(EXTRACT begins)

Survey design and lessons from India

SRP_snapSumeet Patil is the Research Director at NEERMAN, an impact evaluation and policy research organization based in Mumbai that works in water and sanitation, environmental health, agriculture, energy, and disaster management. Sumeet oversees research study design, quality control, data analysis, and publishing, and he leads strategic business development for the organization. We asked Sumeet to tell us about a few recent projects, how he uses SurveyCTO, and why he recommends transitioning away from paper-based surveys.

Tell us a little more about NEERMAN and a few of the interesting projects you’ve worked on recently.

Almost all of our studies are experimental or observational impact evaluations for UN organizations, development banks, and international foundations. However, we are beginning to provide more monitoring and evaluation system development and training support to NGOs, too. We are a niche group of economists, epidemiologists, statisticians, and field research managers but most of our field surveys are conducted by professional survey agencies; we manage the surveys.

Each project we work on is different and thus quite interesting. For example:

“Quality” of electricity
We recently found some compelling impacts of the “quality” of electricity provision on reduction in coping by farmers, crop yields, and possibly cropping decisions.

We conducted an evaluation of providing electricity through separated feeders for domestic and agriculture loads instead of the current approach of serving both types of loads by a mixed-use feeder. We found that while there was only modest improvement in the quality of supply in terms of voltage and hours, these improvements resulted in reduced reliance and expenditure on diesel to run irrigation pumps and some increase to crop yields. The farmers may have opted to cultivate crops in summer as well.

(EXTRACT ends)
(DATA begins)

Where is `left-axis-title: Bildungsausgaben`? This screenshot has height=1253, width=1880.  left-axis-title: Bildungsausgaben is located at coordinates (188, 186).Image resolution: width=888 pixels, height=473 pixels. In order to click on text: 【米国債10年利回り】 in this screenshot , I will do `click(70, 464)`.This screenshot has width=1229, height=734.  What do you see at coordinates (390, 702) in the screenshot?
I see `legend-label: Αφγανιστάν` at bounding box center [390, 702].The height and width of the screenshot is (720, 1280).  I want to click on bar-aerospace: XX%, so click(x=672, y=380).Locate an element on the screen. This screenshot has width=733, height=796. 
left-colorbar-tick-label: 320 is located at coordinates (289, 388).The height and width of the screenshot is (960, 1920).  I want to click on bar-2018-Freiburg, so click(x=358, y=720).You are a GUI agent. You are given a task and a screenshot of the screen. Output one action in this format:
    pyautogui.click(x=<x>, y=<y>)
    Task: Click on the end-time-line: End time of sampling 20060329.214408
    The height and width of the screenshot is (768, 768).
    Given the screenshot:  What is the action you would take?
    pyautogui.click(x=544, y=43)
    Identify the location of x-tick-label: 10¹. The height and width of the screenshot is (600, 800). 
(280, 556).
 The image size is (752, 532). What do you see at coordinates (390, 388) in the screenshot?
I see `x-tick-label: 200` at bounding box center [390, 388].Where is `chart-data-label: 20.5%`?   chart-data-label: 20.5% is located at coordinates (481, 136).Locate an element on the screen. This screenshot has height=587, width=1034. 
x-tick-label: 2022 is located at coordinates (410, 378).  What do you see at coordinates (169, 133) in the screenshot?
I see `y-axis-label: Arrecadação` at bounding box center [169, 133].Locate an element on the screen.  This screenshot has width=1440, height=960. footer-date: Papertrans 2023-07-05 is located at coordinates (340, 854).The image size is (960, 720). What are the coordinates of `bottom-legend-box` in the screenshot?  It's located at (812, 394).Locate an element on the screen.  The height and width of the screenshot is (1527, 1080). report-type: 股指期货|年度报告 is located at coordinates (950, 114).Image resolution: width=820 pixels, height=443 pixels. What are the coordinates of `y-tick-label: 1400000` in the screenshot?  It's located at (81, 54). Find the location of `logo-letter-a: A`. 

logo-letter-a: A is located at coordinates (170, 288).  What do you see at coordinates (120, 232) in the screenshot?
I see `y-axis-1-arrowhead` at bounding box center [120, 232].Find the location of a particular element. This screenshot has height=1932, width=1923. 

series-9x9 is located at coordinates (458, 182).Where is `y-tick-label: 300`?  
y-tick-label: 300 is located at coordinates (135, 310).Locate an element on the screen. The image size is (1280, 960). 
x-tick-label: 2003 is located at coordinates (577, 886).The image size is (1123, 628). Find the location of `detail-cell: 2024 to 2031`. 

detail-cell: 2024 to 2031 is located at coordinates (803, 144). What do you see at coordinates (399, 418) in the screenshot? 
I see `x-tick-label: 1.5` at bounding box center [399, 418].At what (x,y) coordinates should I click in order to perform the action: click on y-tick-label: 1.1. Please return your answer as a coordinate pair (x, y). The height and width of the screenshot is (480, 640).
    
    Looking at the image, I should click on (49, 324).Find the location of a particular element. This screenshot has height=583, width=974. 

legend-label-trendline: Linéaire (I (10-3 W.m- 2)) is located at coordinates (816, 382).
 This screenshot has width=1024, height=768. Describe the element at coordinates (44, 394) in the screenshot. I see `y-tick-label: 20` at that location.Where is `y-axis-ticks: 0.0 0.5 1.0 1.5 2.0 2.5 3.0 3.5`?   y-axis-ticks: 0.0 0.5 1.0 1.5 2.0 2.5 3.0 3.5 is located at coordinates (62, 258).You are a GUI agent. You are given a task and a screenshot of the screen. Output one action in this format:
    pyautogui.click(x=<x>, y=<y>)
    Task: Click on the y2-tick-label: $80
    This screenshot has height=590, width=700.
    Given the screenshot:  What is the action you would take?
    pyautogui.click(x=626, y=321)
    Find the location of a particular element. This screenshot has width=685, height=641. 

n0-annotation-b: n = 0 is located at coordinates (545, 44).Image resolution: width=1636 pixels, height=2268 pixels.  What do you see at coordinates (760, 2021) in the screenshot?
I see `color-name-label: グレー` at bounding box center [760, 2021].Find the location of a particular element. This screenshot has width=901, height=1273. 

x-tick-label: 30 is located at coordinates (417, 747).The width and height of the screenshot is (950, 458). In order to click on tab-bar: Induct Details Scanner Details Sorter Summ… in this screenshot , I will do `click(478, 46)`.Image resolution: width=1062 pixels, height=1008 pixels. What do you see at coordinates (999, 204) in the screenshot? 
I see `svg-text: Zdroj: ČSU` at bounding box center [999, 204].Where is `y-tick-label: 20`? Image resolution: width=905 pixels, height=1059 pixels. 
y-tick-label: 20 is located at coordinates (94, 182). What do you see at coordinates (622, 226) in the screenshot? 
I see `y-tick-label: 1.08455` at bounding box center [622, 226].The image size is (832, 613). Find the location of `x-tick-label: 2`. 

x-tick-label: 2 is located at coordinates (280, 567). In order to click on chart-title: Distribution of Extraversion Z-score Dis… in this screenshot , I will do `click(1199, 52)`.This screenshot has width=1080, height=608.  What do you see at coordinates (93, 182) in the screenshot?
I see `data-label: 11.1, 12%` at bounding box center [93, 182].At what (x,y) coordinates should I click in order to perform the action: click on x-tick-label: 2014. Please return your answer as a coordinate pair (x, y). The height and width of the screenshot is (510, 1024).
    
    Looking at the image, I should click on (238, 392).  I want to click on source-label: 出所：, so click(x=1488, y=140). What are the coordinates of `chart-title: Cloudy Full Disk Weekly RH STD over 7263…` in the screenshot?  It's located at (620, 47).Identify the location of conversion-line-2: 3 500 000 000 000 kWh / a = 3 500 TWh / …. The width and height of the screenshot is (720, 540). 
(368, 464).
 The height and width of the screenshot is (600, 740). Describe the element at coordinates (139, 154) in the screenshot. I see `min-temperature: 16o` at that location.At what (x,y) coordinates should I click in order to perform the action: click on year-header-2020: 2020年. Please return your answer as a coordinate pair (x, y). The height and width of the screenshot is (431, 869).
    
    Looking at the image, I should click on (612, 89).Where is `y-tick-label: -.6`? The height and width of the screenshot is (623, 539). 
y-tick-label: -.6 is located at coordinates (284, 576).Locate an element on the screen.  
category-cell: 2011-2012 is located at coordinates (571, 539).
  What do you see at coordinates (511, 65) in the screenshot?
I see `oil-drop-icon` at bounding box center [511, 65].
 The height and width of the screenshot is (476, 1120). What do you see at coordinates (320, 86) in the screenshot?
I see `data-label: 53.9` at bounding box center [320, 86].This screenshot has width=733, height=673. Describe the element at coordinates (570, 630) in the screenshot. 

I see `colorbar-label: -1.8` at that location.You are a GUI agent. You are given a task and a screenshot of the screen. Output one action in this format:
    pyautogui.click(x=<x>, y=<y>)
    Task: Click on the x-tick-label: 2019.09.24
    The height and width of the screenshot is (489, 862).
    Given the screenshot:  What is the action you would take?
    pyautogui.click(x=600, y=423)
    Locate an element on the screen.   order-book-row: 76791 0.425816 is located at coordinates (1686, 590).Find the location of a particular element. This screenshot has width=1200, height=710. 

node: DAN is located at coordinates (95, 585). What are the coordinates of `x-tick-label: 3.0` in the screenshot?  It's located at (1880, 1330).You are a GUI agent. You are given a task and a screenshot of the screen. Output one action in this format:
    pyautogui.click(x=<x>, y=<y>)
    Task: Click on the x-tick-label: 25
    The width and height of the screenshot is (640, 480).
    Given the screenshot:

(DATA ends)

[WHAT NEEDS TO BE DONE] Name every area of work that the interview above attributes to NEERMAN.

[SOLVED PROBLEM] Water and sanitation, environmental health, agriculture, energy, and disaster management.